What I'm telling you may seem unfair, but it's reasonable to cast these doubts because the people who would conduct and participate in this kind of experiment belong to a self-selecting group that doesn't understand how to conduct scientific experiments. They could of course be doing everything right, but there is good reason to be doubtful before we know the details.

Since, as you know, mainstream science doesn't currently consider PSI a real phenomenon. Would you say this is because of a conspiracy to suppress the truth, a dismissal because mainstream science is narrow minded, or what? Claims about PSI aren't nothing new, so this isn't "new stuff" they are skeptical about.

> Note also, while there's ample evidence that a qualified remote viewer can draw an accurate picture better than chance

Where is this ample evidence?

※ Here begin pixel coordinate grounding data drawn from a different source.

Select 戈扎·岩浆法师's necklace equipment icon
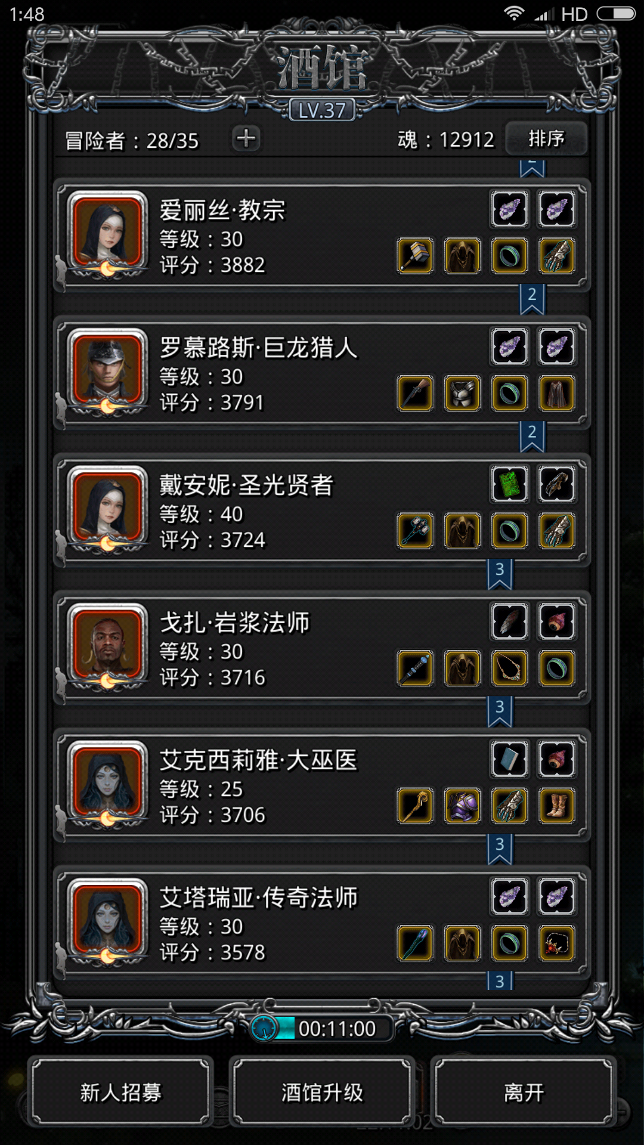Viewport: 644px width, 1145px height. pyautogui.click(x=510, y=668)
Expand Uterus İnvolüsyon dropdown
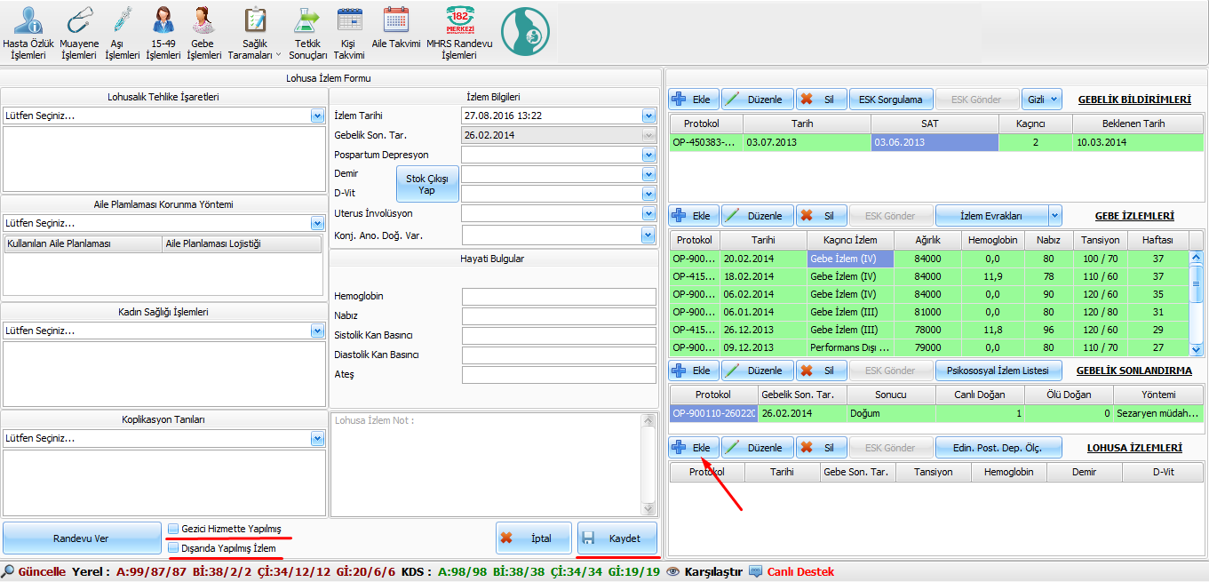1209x582 pixels. [x=648, y=213]
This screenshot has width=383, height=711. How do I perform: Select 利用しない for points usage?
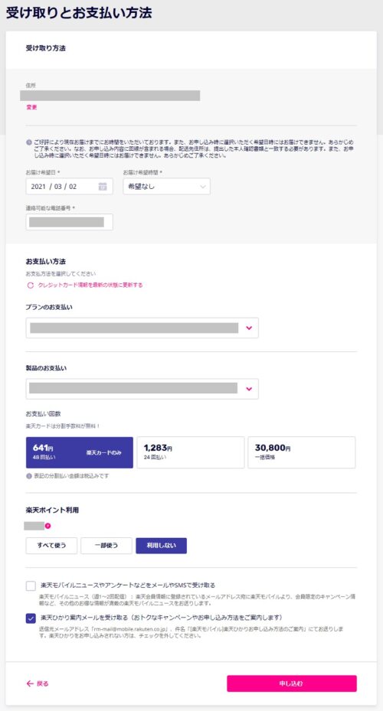click(x=161, y=546)
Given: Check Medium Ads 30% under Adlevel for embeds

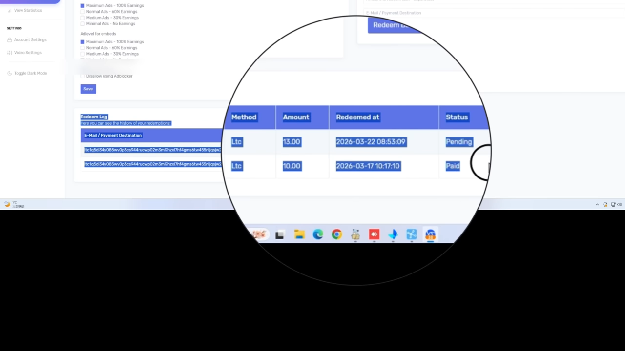Looking at the screenshot, I should [83, 54].
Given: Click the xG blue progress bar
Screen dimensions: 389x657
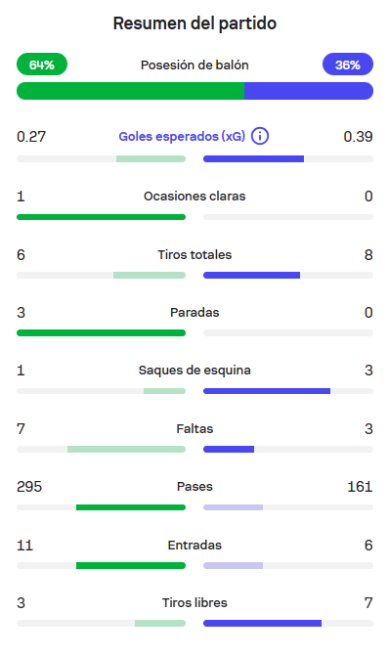Looking at the screenshot, I should [254, 158].
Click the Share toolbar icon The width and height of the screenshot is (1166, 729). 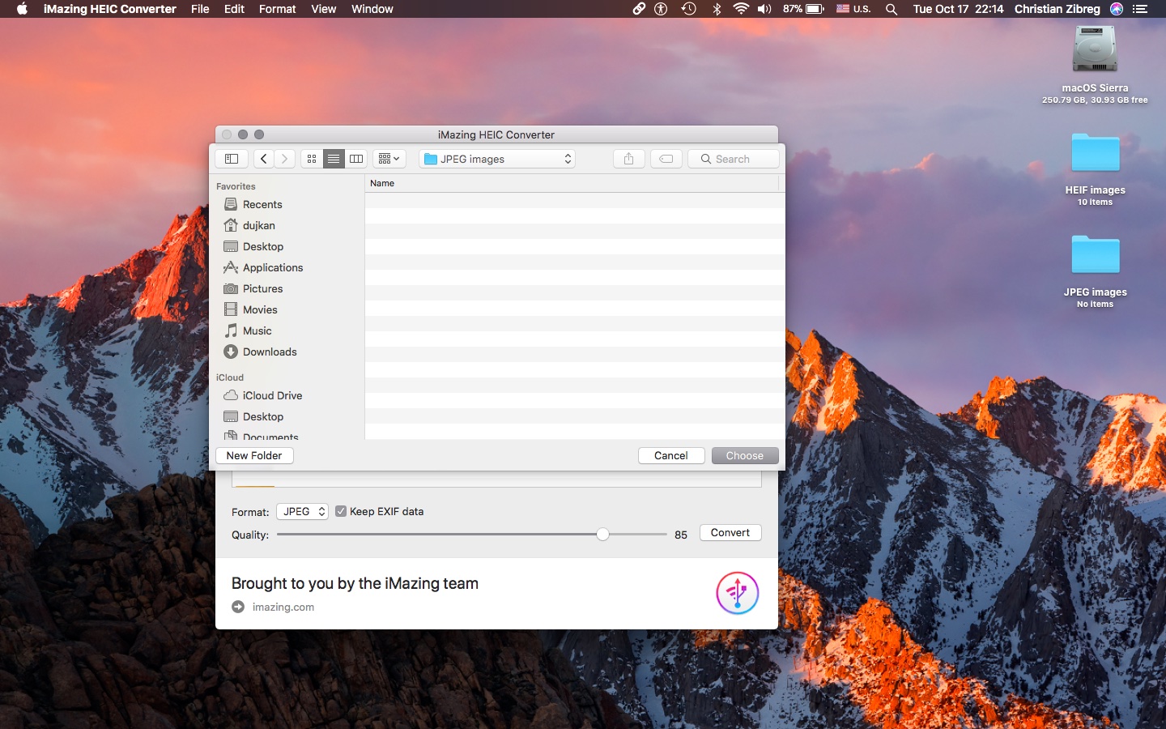[x=628, y=159]
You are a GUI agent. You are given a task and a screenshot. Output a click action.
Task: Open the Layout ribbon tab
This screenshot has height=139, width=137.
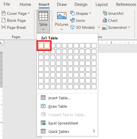point(102,4)
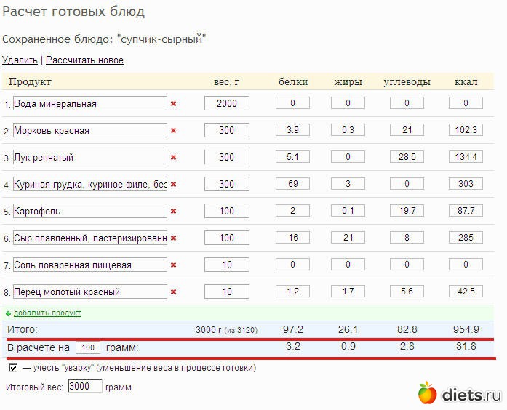Delete the Картофель row with red X
Viewport: 507px width, 410px height.
point(173,212)
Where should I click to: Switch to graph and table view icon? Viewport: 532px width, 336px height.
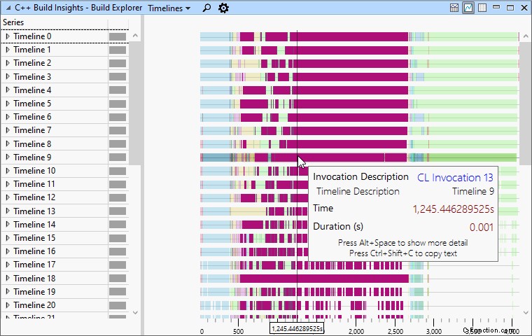(x=454, y=8)
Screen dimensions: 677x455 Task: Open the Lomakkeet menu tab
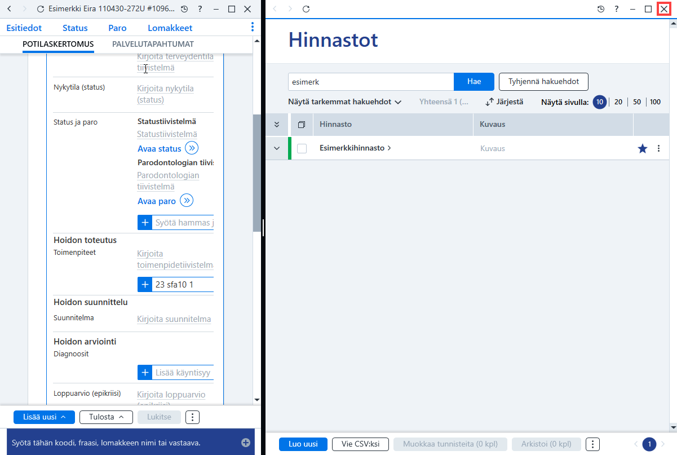[x=170, y=28]
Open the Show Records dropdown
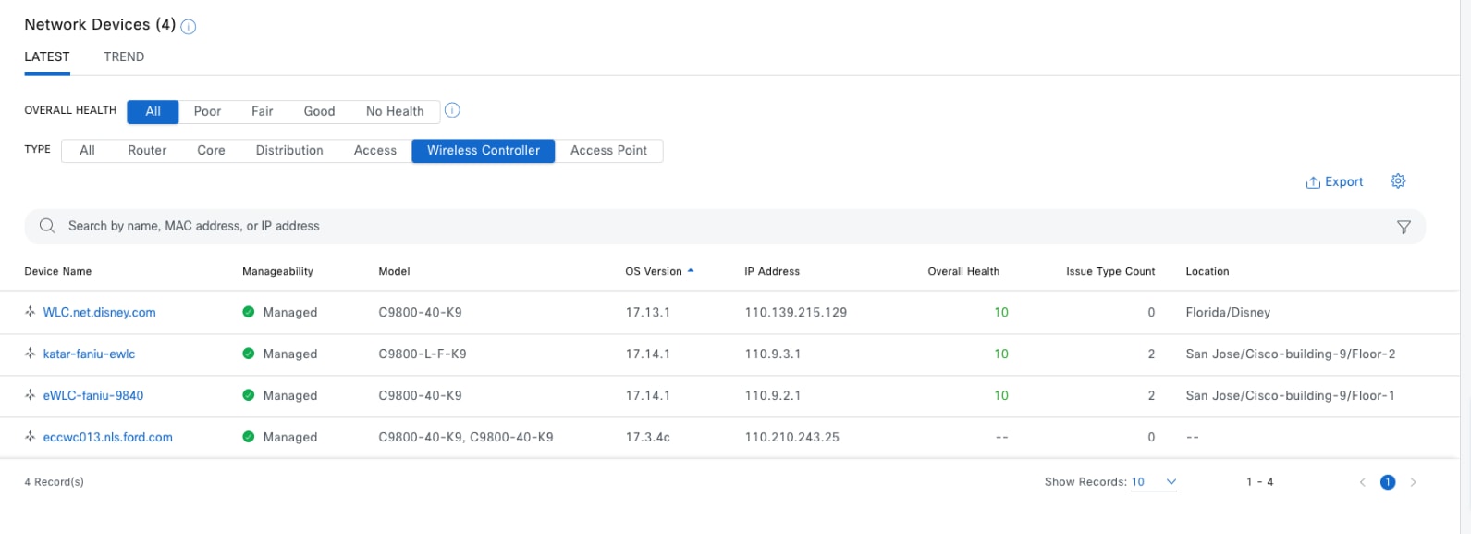 tap(1154, 482)
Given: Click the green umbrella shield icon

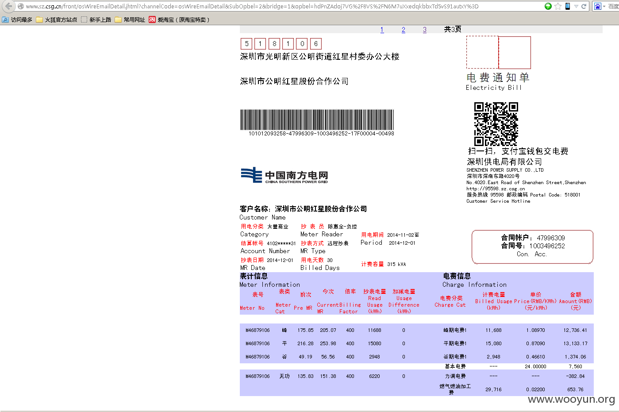Looking at the screenshot, I should pyautogui.click(x=548, y=6).
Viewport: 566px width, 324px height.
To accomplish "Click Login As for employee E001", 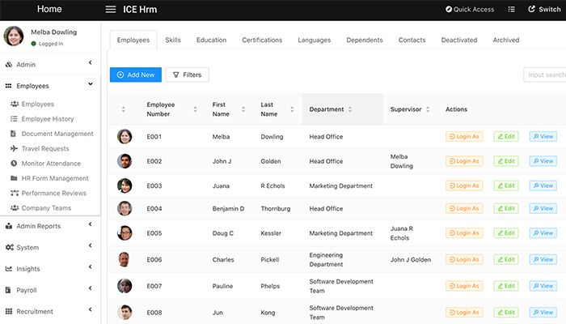I will pyautogui.click(x=464, y=137).
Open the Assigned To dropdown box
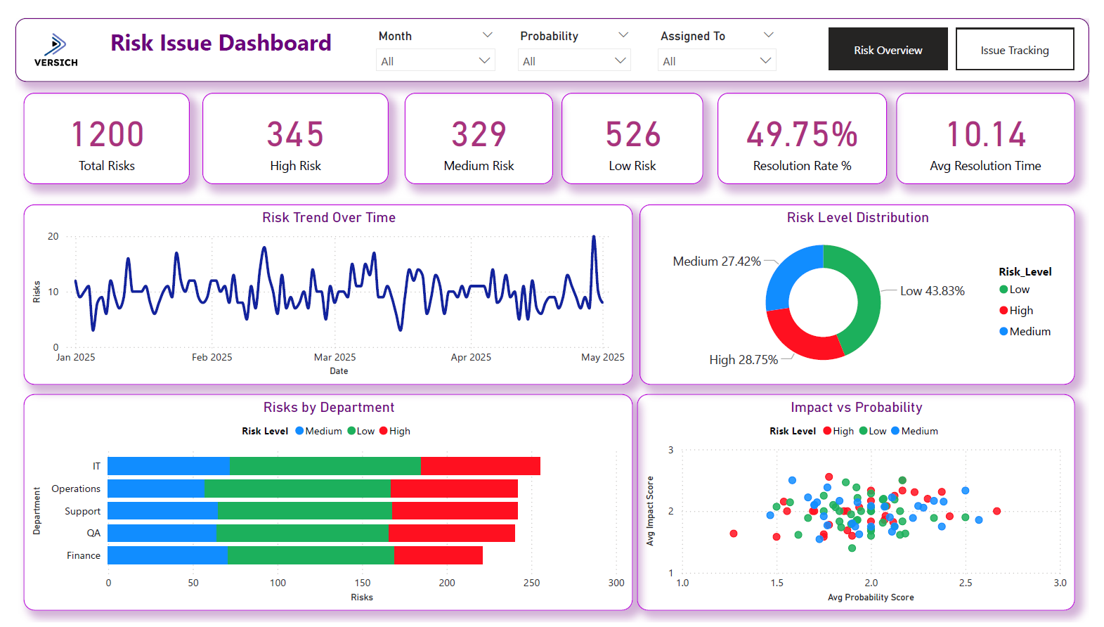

Does the mainstream scientific consensus agree with your assertion?

> Parapsychology reproduces much more reliably than regular psychology, there's too much scrutiny not to.

This is not established, but also: we are comparing parapsychology to science; if you want to argue some or all branches of psychology aren't science either, feel free, but that's a different argument. There's no reproducibility and no scientific method to it. If you (you == not just you, Suo, but anyone) can reproduce parapsychological "experiments", how come you did not win the Amazing Randi challenge?

PS: the two experiments you posed don't even seem equivalent! We are still not demonstrating the question determines the cards!


Could you summarize a theory or two about the mechanism by which the question asked could affect what cards are drawn?


A very simple one is a variation on the simulation hypothesis - if the simulation has only one RNG, we'd expect similar patterns to show up in all random data sets related to the same event, which could be interpreted by someone who's studied them.

I don't subscribe to the simulation hypothesis myself in a literal way, but I'm working on something like the above theory using the language of QBism. If you're familiar with the quantum eraser, it's a variation on the double slit experiment where the photon is split into two entangled photons, and the observation of one is made after the other has already impacted the photosensitive screen. My interpretation of the results is that reality is quite dependent on perspective, and facts determined in the future at larger scales can affect the paths taken to them in the present. How that could affect a card shuffle isn't obvious, hence why I'm agnostic on that question. But it certainly suggests a mechanism for precognition as it's tested in the lab [1] and it's possible that only certain cards are 'significant' when viewed from the final result, which might tilt the odds of how a shuffle turns out as some biologists believe happens in adaptive mutation[2].

If you're interested in this line of inquiry I've got an essay series up on the subject and would welcome feedback [3].

[1]Radin, Dean I. "Electrodermal presentiments of future emotions." Journal of Scientific Exploration 18.2 (2004): 253-273.

[2]https://www.sciencedirect.com/science/article/abs/pii/S03032...

[3]https://github.com/temporalholonics/holistic-temporality-and...


Unless you are a physicist, I wouldn't invoke quantum anything. If I'm not mistaken, randomly quoting "quantum" to support fringe theories is one of the key items in the Crackpot Index.

There is absolutely no doubt in science that posing a question has any influence in the order shuffled cards come up. None. No amount of links to quantum this or that, or adaptive mutations, or any other unrelated stuff is going to change that.

I hate that I have to be this direct with you, since your tone is friendly, because it makes me sound aggressive. However, the hard truth is that you're basically arguing garbage, a variation of "there's much we don't know, let's keep an open mind" which has been a tactic of pseudoscientists and scammers since forever.

To be honest, I liked it better when I thought you were admitting the cards themselves where irrelevant, a focus point for your own ramblings about the customer.


Sounds like a form of guided therapy.